## What this task involves
Nothing in the data may be altered as it is transcribed.

## Exercise materials
=== Section Start ===

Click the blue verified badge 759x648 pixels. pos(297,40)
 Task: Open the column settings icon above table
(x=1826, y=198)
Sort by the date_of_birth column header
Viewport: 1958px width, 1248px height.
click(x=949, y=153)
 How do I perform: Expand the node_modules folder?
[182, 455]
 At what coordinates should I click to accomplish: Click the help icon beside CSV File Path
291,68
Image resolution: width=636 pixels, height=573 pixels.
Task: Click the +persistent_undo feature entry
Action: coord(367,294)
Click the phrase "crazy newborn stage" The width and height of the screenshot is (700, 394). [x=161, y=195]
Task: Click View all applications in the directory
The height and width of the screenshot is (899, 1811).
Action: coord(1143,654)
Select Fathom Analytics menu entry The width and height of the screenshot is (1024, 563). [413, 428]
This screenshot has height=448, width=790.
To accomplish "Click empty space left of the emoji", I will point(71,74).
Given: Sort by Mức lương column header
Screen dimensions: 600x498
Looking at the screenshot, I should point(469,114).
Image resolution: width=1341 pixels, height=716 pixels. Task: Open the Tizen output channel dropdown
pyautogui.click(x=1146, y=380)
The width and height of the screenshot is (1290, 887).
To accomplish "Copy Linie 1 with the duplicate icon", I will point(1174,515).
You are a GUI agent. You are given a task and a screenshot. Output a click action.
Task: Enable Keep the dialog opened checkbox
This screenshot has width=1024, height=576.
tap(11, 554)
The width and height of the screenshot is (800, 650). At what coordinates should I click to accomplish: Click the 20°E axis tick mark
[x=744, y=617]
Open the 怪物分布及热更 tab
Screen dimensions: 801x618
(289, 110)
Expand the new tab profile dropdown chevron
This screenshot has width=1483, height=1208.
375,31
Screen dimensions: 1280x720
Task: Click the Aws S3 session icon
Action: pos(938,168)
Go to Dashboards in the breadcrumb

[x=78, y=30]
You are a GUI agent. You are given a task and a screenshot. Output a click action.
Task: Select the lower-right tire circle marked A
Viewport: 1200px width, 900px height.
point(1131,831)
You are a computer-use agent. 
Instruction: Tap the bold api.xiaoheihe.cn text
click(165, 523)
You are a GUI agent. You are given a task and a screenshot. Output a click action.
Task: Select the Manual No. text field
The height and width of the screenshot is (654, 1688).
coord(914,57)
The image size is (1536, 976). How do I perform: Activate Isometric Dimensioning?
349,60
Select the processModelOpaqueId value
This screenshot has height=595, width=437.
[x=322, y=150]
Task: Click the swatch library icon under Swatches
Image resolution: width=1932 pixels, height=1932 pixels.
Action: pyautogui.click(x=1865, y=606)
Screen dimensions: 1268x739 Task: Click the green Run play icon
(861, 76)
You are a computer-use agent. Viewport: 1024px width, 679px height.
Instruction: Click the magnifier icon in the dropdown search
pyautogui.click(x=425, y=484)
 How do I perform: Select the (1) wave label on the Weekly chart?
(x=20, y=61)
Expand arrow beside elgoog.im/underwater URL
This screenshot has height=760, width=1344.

=== Section End ===

## Your response
Click the blue verified badge 759x648 pixels. pos(297,40)
 Task: Open the column settings icon above table
(x=1826, y=198)
Sort by the date_of_birth column header
Viewport: 1958px width, 1248px height.
click(x=949, y=153)
 How do I perform: Expand the node_modules folder?
[182, 455]
 At what coordinates should I click to accomplish: Click the help icon beside CSV File Path
291,68
Image resolution: width=636 pixels, height=573 pixels.
Task: Click the +persistent_undo feature entry
Action: coord(367,294)
Click the phrase "crazy newborn stage" The width and height of the screenshot is (700, 394). [x=161, y=195]
Task: Click View all applications in the directory
The height and width of the screenshot is (899, 1811).
Action: coord(1143,654)
Select Fathom Analytics menu entry The width and height of the screenshot is (1024, 563). [413, 428]
This screenshot has height=448, width=790.
To accomplish "Click empty space left of the emoji", I will point(71,74).
Given: Sort by Mức lương column header
Screen dimensions: 600x498
Looking at the screenshot, I should point(469,114).
Image resolution: width=1341 pixels, height=716 pixels. Task: Open the Tizen output channel dropdown
pyautogui.click(x=1146, y=380)
The width and height of the screenshot is (1290, 887).
To accomplish "Copy Linie 1 with the duplicate icon", I will point(1174,515).
You are a GUI agent. You are given a task and a screenshot. Output a click action.
Task: Enable Keep the dialog opened checkbox
This screenshot has width=1024, height=576.
tap(11, 554)
The width and height of the screenshot is (800, 650). At what coordinates should I click to accomplish: Click the 20°E axis tick mark
[x=744, y=617]
Open the 怪物分布及热更 tab
Screen dimensions: 801x618
(289, 110)
Expand the new tab profile dropdown chevron
This screenshot has width=1483, height=1208.
375,31
Screen dimensions: 1280x720
Task: Click the Aws S3 session icon
Action: pos(938,168)
Go to Dashboards in the breadcrumb

[x=78, y=30]
You are a GUI agent. You are given a task and a screenshot. Output a click action.
Task: Select the lower-right tire circle marked A
Viewport: 1200px width, 900px height.
point(1131,831)
You are a computer-use agent. 
Instruction: Tap the bold api.xiaoheihe.cn text
click(165, 523)
You are a GUI agent. You are given a task and a screenshot. Output a click action.
Task: Select the Manual No. text field
The height and width of the screenshot is (654, 1688).
coord(914,57)
The image size is (1536, 976). How do I perform: Activate Isometric Dimensioning?
349,60
Select the processModelOpaqueId value
This screenshot has height=595, width=437.
[x=322, y=150]
Task: Click the swatch library icon under Swatches
Image resolution: width=1932 pixels, height=1932 pixels.
Action: pyautogui.click(x=1865, y=606)
Screen dimensions: 1268x739 Task: Click the green Run play icon
(861, 76)
You are a computer-use agent. Viewport: 1024px width, 679px height.
Instruction: Click the magnifier icon in the dropdown search
pyautogui.click(x=425, y=484)
 How do I perform: Select the (1) wave label on the Weekly chart?
(x=20, y=61)
Expand arrow beside elgoog.im/underwater URL
This screenshot has height=760, width=1344.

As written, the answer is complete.